All the entries that follow must be written out again exactly.

::: Listed entries :::

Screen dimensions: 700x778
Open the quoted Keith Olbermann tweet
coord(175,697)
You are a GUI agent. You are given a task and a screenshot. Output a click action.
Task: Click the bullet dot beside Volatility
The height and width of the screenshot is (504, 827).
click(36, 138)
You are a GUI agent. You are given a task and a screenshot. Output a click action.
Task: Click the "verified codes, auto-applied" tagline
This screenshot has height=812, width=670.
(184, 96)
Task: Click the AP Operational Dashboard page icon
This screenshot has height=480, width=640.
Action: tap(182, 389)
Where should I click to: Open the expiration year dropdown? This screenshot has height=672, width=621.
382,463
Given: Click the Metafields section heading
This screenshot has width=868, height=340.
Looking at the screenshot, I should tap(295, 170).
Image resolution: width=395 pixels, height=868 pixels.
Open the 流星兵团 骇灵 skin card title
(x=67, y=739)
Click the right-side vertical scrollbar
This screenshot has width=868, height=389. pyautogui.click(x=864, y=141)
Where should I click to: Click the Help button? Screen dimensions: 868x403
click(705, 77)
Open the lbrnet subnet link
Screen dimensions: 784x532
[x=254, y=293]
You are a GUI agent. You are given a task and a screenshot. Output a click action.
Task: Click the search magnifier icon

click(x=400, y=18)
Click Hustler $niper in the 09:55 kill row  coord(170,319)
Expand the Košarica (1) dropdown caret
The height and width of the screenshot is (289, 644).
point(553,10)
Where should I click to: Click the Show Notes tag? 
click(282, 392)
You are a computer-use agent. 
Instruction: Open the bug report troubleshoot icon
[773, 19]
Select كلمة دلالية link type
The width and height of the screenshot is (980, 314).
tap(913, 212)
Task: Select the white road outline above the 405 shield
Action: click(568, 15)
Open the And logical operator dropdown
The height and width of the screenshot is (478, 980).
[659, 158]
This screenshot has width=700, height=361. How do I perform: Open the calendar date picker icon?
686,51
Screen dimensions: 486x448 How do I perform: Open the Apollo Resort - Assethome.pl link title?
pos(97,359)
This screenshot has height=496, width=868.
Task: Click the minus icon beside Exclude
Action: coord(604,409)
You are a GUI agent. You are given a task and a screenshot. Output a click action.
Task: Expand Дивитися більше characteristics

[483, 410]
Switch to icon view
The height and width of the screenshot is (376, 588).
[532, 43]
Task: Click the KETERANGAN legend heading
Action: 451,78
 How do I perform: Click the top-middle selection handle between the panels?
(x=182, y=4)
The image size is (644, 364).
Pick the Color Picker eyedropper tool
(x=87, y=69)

:::

▶ **Solution for this task**:
Screen dimensions: 700x778
Open the quoted Keith Olbermann tweet
coord(175,697)
You are a GUI agent. You are given a task and a screenshot. Output a click action.
Task: Click the bullet dot beside Volatility
The height and width of the screenshot is (504, 827).
click(36, 138)
You are a GUI agent. You are given a task and a screenshot. Output a click action.
Task: Click the "verified codes, auto-applied" tagline
This screenshot has height=812, width=670.
(184, 96)
Task: Click the AP Operational Dashboard page icon
This screenshot has height=480, width=640.
Action: tap(182, 389)
Where should I click to: Open the expiration year dropdown? This screenshot has height=672, width=621.
382,463
Given: Click the Metafields section heading
This screenshot has width=868, height=340.
Looking at the screenshot, I should tap(295, 170).
Image resolution: width=395 pixels, height=868 pixels.
Open the 流星兵团 骇灵 skin card title
(x=67, y=739)
Click the right-side vertical scrollbar
This screenshot has width=868, height=389. pyautogui.click(x=864, y=141)
Where should I click to: Click the Help button? Screen dimensions: 868x403
click(705, 77)
Open the lbrnet subnet link
Screen dimensions: 784x532
[x=254, y=293]
You are a GUI agent. You are given a task and a screenshot. Output a click action.
Task: Click the search magnifier icon

click(x=400, y=18)
Click Hustler $niper in the 09:55 kill row  coord(170,319)
Expand the Košarica (1) dropdown caret
The height and width of the screenshot is (289, 644).
point(553,10)
Where should I click to: Click the Show Notes tag? 
click(282, 392)
You are a computer-use agent. 
Instruction: Open the bug report troubleshoot icon
[773, 19]
Select كلمة دلالية link type
The width and height of the screenshot is (980, 314).
tap(913, 212)
Task: Select the white road outline above the 405 shield
Action: click(568, 15)
Open the And logical operator dropdown
The height and width of the screenshot is (478, 980).
[659, 158]
This screenshot has width=700, height=361. How do I perform: Open the calendar date picker icon?
686,51
Screen dimensions: 486x448 How do I perform: Open the Apollo Resort - Assethome.pl link title?
pos(97,359)
This screenshot has height=496, width=868.
Task: Click the minus icon beside Exclude
Action: coord(604,409)
You are a GUI agent. You are given a task and a screenshot. Output a click action.
Task: Expand Дивитися більше characteristics

[483, 410]
Switch to icon view
The height and width of the screenshot is (376, 588).
[532, 43]
Task: Click the KETERANGAN legend heading
Action: 451,78
 How do I perform: Click the top-middle selection handle between the panels?
(x=182, y=4)
The image size is (644, 364).
Pick the Color Picker eyedropper tool
(x=87, y=69)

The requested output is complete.